## Prompt
Please reproduce, exactly and with nothing added, the line containing "Viewport: 759px width, 651px height." and every line after it to the end of the records.

## Material to process
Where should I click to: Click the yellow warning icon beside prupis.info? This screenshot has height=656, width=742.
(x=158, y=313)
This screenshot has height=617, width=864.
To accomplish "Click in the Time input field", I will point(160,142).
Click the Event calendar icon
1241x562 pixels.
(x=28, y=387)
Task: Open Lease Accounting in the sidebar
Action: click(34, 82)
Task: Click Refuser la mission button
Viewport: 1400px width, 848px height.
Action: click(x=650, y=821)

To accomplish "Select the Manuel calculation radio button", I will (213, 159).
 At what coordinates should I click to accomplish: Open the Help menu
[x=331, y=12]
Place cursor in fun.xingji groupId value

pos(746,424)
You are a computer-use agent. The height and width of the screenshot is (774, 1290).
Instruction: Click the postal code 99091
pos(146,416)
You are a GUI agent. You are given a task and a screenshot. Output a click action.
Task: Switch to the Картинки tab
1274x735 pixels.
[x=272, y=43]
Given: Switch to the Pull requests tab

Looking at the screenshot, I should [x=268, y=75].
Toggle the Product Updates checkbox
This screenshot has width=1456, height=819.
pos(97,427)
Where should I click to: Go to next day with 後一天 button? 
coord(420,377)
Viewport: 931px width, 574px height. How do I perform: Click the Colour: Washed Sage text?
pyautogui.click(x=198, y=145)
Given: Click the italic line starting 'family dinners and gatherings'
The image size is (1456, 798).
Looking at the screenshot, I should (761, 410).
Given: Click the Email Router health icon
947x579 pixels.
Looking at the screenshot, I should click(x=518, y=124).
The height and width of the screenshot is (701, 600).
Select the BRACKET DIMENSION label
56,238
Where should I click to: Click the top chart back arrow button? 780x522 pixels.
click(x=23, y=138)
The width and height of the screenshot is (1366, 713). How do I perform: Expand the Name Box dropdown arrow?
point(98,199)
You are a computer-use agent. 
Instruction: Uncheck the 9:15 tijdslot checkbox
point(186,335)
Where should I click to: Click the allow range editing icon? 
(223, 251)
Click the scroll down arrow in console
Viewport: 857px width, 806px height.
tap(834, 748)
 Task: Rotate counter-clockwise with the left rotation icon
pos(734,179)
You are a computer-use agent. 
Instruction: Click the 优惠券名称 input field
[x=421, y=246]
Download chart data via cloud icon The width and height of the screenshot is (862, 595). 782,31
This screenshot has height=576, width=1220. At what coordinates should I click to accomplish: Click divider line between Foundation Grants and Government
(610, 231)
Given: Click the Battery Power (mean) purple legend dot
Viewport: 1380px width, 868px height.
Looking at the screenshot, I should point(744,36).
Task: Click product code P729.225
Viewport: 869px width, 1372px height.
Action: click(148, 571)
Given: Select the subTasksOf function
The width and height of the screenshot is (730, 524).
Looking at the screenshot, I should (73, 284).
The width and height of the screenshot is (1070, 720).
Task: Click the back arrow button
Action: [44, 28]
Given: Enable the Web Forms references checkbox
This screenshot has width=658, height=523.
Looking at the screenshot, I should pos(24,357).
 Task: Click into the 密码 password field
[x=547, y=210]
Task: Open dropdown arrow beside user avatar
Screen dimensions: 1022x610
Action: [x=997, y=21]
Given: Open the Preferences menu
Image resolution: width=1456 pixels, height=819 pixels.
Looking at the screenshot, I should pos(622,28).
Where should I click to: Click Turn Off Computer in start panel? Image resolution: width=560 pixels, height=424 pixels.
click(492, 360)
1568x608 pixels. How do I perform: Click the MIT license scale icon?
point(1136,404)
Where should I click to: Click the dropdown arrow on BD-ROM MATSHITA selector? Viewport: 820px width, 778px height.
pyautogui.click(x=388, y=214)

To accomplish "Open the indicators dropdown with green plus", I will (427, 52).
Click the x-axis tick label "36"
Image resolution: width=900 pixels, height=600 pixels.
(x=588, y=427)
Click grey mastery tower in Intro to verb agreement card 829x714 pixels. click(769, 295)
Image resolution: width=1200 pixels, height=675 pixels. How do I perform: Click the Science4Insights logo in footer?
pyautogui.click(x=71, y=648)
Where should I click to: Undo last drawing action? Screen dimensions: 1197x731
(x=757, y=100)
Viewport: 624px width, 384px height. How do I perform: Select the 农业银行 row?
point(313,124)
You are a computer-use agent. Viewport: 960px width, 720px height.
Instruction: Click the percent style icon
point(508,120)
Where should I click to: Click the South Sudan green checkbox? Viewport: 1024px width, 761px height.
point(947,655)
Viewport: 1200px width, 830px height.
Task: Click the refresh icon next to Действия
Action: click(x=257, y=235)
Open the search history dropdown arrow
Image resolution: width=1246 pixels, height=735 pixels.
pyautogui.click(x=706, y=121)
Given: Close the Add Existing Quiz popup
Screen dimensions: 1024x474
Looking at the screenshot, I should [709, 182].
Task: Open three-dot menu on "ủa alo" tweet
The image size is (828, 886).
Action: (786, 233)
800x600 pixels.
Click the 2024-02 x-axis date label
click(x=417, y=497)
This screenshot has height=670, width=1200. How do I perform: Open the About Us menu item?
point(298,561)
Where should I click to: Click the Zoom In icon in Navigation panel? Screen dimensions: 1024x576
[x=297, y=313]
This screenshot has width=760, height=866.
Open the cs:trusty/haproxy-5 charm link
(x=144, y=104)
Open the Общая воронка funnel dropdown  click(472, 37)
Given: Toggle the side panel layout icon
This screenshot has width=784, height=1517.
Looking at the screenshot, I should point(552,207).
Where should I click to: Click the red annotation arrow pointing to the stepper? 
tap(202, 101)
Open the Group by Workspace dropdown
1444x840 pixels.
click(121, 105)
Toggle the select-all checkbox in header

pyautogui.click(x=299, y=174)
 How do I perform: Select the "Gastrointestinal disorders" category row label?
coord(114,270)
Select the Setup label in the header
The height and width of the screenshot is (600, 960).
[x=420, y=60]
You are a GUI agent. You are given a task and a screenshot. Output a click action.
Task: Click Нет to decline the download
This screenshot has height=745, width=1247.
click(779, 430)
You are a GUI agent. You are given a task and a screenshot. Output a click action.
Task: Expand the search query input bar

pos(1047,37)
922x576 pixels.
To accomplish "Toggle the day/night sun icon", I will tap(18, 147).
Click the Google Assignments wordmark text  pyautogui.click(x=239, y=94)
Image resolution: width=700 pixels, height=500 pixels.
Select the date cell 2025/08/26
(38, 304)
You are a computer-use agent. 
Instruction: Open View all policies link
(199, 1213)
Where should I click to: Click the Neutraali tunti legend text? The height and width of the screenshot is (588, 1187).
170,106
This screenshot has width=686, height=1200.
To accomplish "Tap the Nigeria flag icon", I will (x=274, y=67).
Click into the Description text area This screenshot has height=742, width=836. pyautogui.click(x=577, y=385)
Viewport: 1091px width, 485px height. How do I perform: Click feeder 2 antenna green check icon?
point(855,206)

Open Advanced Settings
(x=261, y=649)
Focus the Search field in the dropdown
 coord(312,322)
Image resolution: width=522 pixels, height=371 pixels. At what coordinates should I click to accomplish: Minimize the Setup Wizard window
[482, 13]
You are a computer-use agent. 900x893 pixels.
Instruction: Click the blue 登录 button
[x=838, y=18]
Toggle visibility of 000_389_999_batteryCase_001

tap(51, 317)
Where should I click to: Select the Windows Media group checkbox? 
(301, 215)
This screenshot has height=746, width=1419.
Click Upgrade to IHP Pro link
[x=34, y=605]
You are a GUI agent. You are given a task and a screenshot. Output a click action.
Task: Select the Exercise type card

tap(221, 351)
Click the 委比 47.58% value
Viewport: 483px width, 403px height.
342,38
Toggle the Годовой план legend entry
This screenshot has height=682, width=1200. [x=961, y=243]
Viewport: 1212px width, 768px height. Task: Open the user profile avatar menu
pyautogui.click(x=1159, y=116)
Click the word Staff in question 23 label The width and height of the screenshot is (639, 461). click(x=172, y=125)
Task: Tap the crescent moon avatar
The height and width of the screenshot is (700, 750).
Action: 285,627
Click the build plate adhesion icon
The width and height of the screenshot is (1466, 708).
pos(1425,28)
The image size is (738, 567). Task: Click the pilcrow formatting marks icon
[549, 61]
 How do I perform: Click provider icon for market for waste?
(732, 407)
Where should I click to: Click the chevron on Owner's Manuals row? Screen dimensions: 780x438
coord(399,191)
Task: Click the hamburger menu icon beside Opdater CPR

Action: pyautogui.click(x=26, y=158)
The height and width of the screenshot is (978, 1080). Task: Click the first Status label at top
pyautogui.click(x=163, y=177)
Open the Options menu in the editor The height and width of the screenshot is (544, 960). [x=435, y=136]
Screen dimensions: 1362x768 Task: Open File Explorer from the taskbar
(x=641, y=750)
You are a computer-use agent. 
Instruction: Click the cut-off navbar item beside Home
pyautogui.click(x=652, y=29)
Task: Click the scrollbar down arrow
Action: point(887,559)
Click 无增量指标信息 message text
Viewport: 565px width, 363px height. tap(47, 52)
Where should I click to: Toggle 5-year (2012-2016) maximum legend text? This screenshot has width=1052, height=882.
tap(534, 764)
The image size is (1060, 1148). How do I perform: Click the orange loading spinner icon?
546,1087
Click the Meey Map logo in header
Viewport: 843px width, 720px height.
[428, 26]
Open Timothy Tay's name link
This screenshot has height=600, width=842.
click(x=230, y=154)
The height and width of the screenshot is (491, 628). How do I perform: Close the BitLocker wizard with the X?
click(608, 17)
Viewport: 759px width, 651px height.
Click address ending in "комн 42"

## Written solution
Viewport: 759px width, 651px height.
Click address ending in "комн 42"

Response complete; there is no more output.